:: Passage to read ::
## begin

What Is Polycarbonate (Lexan)? The Tough-as-Nails Protector

Polycarbonate is a thermoplastic polymer known by trade names like Lexan, Makrolon, or Tuffak. Its claim to fame is its mind-boggling impact strength—up to 250 times that of glass and over 30 times that of acrylic. It’s the material used for bullet-resistant glass, safety goggles, and riot shields. If you need a clear hood that absolutely cannot break, this is your material.

This strength comes with a trade-off: it’s softer and scratches much more easily. It’s also more flexible than acrylic, which allows it to absorb impacts rather than shattering. Another consideration is that, unless it has a special UV-protective coating, it will yellow over time with prolonged sun exposure, while acrylic will not.

When to Choose Polycarbonate:

  • Safety guards for machinery (saws, grinders, lathes, CNC machines).
  • Protective hoods in industrial or lab settings.

## end

:: Stated exercise 1 ::
Using the passage on polycarbonate, answer these:
(a) How does polycarbonate's impact strength compare with that of glass?
(b) What happens over time to polycarbonate without a UV-protective coating that gets prolonged sun exposure?

:: Available data ::
## begin

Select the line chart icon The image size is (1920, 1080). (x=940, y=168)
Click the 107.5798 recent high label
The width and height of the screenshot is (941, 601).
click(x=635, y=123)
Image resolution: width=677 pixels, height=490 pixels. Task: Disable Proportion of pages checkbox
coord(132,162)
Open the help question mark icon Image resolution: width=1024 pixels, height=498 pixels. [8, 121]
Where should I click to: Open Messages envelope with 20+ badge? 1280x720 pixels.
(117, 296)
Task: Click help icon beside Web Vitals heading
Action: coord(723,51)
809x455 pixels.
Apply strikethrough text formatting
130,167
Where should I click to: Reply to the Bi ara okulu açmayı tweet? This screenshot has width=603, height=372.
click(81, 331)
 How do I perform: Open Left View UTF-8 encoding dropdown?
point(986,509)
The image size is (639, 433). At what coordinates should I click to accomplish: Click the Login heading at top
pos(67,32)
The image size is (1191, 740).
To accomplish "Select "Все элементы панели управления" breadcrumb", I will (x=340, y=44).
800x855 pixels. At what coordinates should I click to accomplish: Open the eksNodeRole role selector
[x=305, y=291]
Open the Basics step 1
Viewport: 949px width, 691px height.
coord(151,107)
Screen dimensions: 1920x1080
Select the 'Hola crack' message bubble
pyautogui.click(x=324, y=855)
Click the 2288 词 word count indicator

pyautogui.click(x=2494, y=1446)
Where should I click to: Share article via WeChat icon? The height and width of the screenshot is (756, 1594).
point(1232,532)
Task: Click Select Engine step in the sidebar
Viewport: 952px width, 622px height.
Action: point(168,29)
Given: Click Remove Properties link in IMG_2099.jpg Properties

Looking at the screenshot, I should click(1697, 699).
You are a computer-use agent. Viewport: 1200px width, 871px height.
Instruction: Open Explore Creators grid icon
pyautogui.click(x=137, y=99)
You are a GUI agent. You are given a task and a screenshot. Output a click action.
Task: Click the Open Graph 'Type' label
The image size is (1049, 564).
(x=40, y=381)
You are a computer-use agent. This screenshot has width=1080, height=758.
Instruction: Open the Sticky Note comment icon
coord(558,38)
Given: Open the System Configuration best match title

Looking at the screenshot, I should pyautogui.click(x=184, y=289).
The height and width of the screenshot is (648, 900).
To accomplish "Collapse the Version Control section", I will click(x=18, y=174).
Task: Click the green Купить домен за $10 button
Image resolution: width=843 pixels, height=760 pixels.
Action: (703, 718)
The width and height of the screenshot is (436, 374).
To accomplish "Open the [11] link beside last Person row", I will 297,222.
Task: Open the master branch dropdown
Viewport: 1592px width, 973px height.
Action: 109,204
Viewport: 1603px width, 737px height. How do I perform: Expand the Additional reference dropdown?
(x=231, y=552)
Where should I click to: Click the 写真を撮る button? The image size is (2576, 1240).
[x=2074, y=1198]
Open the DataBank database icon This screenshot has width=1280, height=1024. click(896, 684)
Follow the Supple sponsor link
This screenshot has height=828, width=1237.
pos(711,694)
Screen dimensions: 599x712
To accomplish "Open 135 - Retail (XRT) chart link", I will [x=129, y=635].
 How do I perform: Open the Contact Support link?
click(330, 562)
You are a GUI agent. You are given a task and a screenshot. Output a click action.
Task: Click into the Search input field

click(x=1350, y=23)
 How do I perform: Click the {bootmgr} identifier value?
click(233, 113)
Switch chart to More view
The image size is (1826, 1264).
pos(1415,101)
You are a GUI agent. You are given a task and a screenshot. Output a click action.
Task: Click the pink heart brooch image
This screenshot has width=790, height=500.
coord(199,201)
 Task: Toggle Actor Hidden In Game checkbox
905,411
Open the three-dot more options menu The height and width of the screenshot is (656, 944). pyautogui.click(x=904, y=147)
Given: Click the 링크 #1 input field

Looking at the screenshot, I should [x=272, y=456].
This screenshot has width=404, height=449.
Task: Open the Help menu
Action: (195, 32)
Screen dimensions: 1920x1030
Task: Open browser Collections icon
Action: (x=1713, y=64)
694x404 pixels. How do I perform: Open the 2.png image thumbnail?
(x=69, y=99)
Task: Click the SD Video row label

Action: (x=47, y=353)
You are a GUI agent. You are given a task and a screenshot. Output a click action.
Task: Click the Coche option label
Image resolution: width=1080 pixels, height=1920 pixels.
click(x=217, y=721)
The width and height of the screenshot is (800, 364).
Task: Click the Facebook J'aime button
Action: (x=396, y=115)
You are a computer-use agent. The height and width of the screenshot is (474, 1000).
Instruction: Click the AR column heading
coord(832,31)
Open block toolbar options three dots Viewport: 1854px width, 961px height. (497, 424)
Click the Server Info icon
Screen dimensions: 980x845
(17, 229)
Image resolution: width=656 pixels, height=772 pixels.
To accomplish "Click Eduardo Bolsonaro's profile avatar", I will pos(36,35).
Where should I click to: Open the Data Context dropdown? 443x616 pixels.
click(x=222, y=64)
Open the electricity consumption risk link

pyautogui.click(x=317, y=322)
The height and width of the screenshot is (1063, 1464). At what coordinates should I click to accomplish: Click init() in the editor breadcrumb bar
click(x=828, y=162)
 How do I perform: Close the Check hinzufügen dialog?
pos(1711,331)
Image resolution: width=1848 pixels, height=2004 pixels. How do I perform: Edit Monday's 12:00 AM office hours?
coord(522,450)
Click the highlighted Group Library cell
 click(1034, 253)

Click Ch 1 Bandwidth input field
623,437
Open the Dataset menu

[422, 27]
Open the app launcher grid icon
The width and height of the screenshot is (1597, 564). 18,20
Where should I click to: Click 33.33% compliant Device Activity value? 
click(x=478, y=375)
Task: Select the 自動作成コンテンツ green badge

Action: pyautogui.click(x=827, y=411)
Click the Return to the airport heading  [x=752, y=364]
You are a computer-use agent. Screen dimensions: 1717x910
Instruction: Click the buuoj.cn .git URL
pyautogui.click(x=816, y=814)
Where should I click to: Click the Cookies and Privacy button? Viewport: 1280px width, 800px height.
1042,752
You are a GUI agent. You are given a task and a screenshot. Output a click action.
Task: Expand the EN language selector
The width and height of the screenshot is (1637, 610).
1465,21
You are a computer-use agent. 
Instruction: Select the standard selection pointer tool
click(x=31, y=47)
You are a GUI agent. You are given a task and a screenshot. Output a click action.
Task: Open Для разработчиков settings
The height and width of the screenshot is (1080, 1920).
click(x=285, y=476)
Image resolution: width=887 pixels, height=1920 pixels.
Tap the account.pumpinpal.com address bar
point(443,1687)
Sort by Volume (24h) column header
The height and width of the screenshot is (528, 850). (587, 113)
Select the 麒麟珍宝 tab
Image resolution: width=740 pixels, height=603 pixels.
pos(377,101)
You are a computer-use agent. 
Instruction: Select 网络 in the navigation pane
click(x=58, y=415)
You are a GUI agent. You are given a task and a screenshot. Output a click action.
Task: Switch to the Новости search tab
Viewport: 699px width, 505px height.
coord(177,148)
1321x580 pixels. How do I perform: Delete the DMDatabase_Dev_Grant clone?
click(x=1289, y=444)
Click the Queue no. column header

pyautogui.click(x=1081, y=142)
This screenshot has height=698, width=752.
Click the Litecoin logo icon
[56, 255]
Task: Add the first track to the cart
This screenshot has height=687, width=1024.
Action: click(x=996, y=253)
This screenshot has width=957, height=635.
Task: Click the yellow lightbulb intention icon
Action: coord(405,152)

## end

:: Stated exercise 2 ::
Arrange the part of the listing that opens with the line containing "Given: Open the" and closes with the line containing "Open the three-dot", both included, as a Markdown table with the columns Row and Line. Number the rows and leave out blank lines.

:: Written reply 1 ::
(a) It is up to 250 times that of glass.
(b) It yellows.

:: Written reply 2 ::
| Row | Line |
|---|---|
| 1 | Given: Open the System Configuration best match title |
| 2 | Looking at the screenshot, I should pyautogui.click(x=184, y=289). |
| 3 | The height and width of the screenshot is (648, 900). |
| 4 | To accomplish "Collapse the Version Control section", I will click(x=18, y=174). |
| 5 | Task: Click the green Купить домен за $10 button |
| 6 | Image resolution: width=843 pixels, height=760 pixels. |
| 7 | Action: (703, 718) |
| 8 | The width and height of the screenshot is (436, 374). |
| 9 | To accomplish "Open the [11] link beside last Person row", I will 297,222. |
| 10 | Task: Open the master branch dropdown |
| 11 | Viewport: 1592px width, 973px height. |
| 12 | Action: 109,204 |
| 13 | Viewport: 1603px width, 737px height. How do I perform: Expand the Additional reference dropdown? |
| 14 | (x=231, y=552) |
| 15 | Where should I click to: Click the 写真を撮る button? The image size is (2576, 1240). |
| 16 | [x=2074, y=1198] |
| 17 | Open the DataBank database icon This screenshot has width=1280, height=1024. click(896, 684) |
| 18 | Follow the Supple sponsor link |
| 19 | This screenshot has height=828, width=1237. |
| 20 | pos(711,694) |
| 21 | Screen dimensions: 599x712 |
| 22 | To accomplish "Open 135 - Retail (XRT) chart link", I will [x=129, y=635]. |
| 23 |  How do I perform: Open the Contact Support link? |
| 24 | click(330, 562) |
| 25 | You are a GUI agent. You are given a task and a screenshot. Output a click action. |
| 26 | Task: Click into the Search input field |
| 27 | click(x=1350, y=23) |
| 28 |  How do I perform: Click the {bootmgr} identifier value? |
| 29 | click(233, 113) |
| 30 | Switch chart to More view |
| 31 | The image size is (1826, 1264). |
| 32 | pos(1415,101) |
| 33 | You are a GUI agent. You are given a task and a screenshot. Output a click action. |
| 34 | Task: Click the pink heart brooch image |
| 35 | This screenshot has width=790, height=500. |
| 36 | coord(199,201) |
| 37 |  Task: Toggle Actor Hidden In Game checkbox |
| 38 | 905,411 |
| 39 | Open the three-dot more options menu The height and width of the screenshot is (656, 944). pyautogui.click(x=904, y=147) |